### Consigne 1
Recopiez le passage de l'extrait sur la Cuvée Perrain 2014 qui va de « Et ça donne » jusqu'à « poudreuse de cacao. ».
### Consigne 2
Dans l'extrait sur la Cuvée Perrain 2014, quel assemblage de cépages compose ce vin ?
### Consigne 3
Donnez la suite de l'extrait sur la Cuvée Perrain 2014, à partir de l'endroit où il s'arrête.

### Extrait

........

Même s'il y a un retour en arrière sur le "boisage" des vins, presque personne n'ose se passer de barriques, tant elle fait partie du "pack prestige". Certains vont me répondre Bel Air Marquis d'Aligre. Oui, je sais. Mais je parlais de vins avec une approche plus "moderne", on va dire (plus de couleur, de matière, de fruits...). Même Pontet-Canet s'interdit pour l'instant de faire une croix sur les fûts de chêne. 

Il est également très rare de n'utiliser que du cabernet en Bordelais, y compris dans le Médoc. Lafite s'y est essayé sur quelques millésimes, mais cela relevait sans doute plus de la nécessité que de l'envie. 

Bref, je me demandais si un jour je pourrais boire un grand cabernet bordelais non boisé  ??? 

Eh bien Michel Théron du Clos de Jaugueyron a réalisé mon rêve : 

d'une part, il s'est lancé dans un assemblage jamais vu  dans le Médoc : 75% cabernet sauvignon et 25% cabernet franc. Issus, s'il vous plait, d'une groupe graveleuse de l'appellation Margaux

D'autre part, cette Cuvée Perrain 2014 n'a JAMAIS rencontré une douelle de bois, que ce soit durant sa fermentation puis son élevage de 3 ans. 

Et ça donne quoi ? Il suffit de lire la suite pour le savoir ;-)


La robe est  grenat très sombre, à peine translucide. 

Le nez est très sobre, mais classieux : fruits noirs (mûre, cassis), cigare et graphite, dégageant une impression de fraîcheur (petite pointe mentholée). 

La bouche allie ampleur et tension, déployant avec énergie une matière finement veloutée et exprimant un fruit frais, éclatant, rarement rencontré dans la région. L'ensemble est étonnamment aérien et digeste, même si l'on pressent qu'il y a en arrière-plan  une matière plus dense et profonde qu'il n'y paraît. 

La finale prolonge l'élan, tout  en gagnant en mâche. Elle est dominée par les fruits noirs légèrement épicés. Une partie de notre cerveau cherche désespérément les notes grillées apportées par le chêne. En vain. La mûre et la cerise noire ont le dernier mot, avec une touche poudreuse de cacao. 

S'il pourra déjà procurer beaucoup de plaisir sur une côte de boeuf bien persillée, ce vin gardera à être attendu au moins 5 ans pour délivrer toute sa complexité. 


mardi 27 novembre 2018

Supply-Royer, l'intégrale (ou presque)

........

### Liste des données
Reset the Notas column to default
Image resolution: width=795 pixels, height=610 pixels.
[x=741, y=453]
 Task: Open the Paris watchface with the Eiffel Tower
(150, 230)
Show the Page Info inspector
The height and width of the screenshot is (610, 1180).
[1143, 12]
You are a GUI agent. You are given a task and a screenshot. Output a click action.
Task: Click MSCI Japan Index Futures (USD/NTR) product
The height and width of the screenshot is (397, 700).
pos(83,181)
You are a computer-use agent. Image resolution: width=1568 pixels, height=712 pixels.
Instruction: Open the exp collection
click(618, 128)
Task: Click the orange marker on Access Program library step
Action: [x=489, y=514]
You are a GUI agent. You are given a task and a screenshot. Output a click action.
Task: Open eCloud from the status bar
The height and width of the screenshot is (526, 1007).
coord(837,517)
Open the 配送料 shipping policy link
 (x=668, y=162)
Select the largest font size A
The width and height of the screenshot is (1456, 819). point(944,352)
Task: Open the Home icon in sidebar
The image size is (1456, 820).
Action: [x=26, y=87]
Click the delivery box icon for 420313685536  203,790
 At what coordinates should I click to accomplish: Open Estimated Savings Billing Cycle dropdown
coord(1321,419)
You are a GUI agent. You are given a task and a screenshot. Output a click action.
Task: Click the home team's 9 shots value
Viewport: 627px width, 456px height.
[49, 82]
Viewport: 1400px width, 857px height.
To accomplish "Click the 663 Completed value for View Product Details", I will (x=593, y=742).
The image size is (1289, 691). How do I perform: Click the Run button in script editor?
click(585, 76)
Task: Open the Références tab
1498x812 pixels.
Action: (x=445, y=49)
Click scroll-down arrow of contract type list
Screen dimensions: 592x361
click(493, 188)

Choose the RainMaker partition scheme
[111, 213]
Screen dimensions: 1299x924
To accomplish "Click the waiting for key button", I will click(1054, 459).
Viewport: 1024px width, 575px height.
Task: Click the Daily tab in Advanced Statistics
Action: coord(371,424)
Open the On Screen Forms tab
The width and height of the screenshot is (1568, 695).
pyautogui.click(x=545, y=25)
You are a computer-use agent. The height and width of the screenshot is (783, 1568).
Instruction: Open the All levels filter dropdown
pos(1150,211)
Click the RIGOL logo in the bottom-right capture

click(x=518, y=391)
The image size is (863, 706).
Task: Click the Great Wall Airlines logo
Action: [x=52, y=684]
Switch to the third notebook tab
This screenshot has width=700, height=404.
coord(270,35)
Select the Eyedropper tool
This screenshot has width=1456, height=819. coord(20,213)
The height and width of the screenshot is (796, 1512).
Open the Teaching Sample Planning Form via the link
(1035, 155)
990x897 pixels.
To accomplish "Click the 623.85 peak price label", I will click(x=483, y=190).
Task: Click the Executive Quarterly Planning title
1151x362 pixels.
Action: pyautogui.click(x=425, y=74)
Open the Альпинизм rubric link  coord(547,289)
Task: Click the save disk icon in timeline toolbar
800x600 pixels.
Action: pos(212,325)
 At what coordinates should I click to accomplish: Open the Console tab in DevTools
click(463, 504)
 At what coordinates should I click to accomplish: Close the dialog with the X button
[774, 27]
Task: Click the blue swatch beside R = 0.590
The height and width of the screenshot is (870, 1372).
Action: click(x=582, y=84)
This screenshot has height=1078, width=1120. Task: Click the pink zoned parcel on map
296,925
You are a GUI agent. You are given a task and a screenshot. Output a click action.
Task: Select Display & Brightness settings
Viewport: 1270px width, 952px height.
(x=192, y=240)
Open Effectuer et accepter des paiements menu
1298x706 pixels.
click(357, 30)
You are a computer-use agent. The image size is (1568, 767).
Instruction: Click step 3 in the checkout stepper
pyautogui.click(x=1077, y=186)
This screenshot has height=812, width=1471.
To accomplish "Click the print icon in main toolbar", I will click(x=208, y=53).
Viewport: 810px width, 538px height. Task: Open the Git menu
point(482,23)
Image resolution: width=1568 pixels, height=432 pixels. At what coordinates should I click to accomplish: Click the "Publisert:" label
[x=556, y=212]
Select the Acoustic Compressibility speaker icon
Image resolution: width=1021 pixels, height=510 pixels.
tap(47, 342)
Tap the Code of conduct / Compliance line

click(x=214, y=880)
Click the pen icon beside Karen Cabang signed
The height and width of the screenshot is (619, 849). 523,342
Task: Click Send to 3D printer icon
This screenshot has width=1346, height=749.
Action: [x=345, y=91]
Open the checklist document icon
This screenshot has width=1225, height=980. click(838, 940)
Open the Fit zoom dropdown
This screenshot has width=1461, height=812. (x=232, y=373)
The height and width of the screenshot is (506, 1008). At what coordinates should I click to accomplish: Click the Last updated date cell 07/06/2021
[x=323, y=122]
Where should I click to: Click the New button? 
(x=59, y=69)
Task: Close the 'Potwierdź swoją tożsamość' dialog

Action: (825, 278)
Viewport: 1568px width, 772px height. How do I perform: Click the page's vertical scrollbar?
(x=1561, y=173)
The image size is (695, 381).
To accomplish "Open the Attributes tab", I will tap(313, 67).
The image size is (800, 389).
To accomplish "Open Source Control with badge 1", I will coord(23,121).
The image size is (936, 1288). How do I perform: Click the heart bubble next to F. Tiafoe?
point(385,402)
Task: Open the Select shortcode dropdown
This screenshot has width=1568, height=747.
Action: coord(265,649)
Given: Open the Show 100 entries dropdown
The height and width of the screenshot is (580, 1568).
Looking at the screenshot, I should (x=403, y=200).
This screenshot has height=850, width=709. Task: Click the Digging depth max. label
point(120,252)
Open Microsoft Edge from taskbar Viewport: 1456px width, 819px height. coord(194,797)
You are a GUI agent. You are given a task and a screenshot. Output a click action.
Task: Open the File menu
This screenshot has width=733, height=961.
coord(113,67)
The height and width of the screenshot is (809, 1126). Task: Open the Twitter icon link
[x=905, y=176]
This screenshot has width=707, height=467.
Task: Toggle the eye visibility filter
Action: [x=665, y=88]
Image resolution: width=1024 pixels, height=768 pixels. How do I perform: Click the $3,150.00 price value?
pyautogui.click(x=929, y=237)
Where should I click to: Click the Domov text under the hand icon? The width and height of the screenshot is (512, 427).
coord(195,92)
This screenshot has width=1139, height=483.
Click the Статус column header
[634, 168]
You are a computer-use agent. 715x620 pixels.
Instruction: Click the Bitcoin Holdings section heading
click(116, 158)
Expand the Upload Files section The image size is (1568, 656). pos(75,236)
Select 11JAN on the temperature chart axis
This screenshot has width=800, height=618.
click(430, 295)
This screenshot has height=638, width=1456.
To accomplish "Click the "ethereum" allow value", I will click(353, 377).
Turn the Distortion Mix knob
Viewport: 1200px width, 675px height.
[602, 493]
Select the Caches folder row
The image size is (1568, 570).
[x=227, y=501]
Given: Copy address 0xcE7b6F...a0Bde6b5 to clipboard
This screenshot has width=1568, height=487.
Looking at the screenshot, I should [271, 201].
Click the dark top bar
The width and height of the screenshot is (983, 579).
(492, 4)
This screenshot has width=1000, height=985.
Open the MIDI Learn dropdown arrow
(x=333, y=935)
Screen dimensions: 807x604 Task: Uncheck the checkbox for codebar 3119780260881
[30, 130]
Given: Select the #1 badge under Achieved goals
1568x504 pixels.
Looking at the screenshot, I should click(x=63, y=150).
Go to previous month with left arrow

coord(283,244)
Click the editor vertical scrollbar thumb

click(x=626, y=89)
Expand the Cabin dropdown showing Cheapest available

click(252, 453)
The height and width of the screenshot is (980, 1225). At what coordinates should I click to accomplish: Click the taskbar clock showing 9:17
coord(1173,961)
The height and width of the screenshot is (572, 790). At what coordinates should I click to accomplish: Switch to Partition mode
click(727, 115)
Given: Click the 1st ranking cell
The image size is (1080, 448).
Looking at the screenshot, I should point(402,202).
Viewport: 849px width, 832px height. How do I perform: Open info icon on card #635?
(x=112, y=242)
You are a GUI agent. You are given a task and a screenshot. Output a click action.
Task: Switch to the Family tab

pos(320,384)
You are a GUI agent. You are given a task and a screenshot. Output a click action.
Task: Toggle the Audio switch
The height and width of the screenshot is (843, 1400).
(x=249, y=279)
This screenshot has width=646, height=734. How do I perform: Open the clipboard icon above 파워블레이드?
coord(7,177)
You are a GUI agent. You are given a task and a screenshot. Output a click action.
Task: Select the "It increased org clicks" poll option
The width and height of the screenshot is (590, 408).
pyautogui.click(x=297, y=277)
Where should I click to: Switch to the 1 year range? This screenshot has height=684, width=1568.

........

### Réponse finale 1
Et ça donne quoi ? Il suffit de lire la suite pour le savoir ;-)


La robe est  grenat très sombre, à peine translucide. 

Le nez est très sobre, mais classieux : fruits noirs (mûre, cassis), cigare et graphite, dégageant une impression de fraîcheur (petite pointe mentholée). 

La bouche allie ampleur et tension, déployant avec énergie une matière finement veloutée et exprimant un fruit frais, éclatant, rarement rencontré dans la région. L'ensemble est étonnamment aérien et digeste, même si l'on pressent qu'il y a en arrière-plan  une matière plus dense et profonde qu'il n'y paraît. 

La finale prolonge l'élan, tout  en gagnant en mâche. Elle est dominée par les fruits noirs légèrement épicés. Une partie de notre cerveau cherche désespérément les notes grillées apportées par le chêne. En vain. La mûre et la cerise noire ont le dernier mot, avec une touche poudreuse de cacao.

### Réponse finale 2
75 % de cabernet sauvignon et 25 % de cabernet franc.

### Réponse finale 3
À Vins étonnants, nous ne faisons pas les choses à moitié : nous nous sommes dits que, quitte à parler du nouvel arrivage de Supply-Royer, autant parler de toutes les cuvées. Ou presque : en effet, j'ai omis les Intillières car nous n'en recevons que très peu. Mais sinon, l'équipe est complète, sachant que le Bourboulenc de Nega Saumas n'arrivera qu'au printemps prochain.

Ce n'est pas un scoop pour les habitués du site : ce ne sont pas des vins pour PDF (palais de fillette). La concentration et la barrique sont au rendez-vous. Mais les années passant, les vignes prenant de l'âge et le vigneron de l'expérience, les vins gagnent en définition et en équilibre. Et même moi, qui suis PDF++ je réussis à les apprécier, voire plus pour certains.

Nota : la dégustation ci-dessous a été faite dans l'ordre indiqué, sur une durée de deux heures. Il est probable que si vous dégustez le Mourvèdre final sans avoir bu préalablement les trois autres rouges du domaine, il paraîtra plus puissant et tannique que dans ma description. 



La robe est jaune paille, brillante. 

Le nez est gourmand, sur la poire au sirop, l'agrume confit, le beurre noisette et le pain grillé. 

La bouche est ronde, pleine, charnue, avec une matière mûre et dense,  et une fraîcheur provenant plus de l'aromatique que de l'acidité. L'ensemble est plutôt bien équilibré, même si on sent que ça chauffe dans l'arrière-cuisine (14.5 %).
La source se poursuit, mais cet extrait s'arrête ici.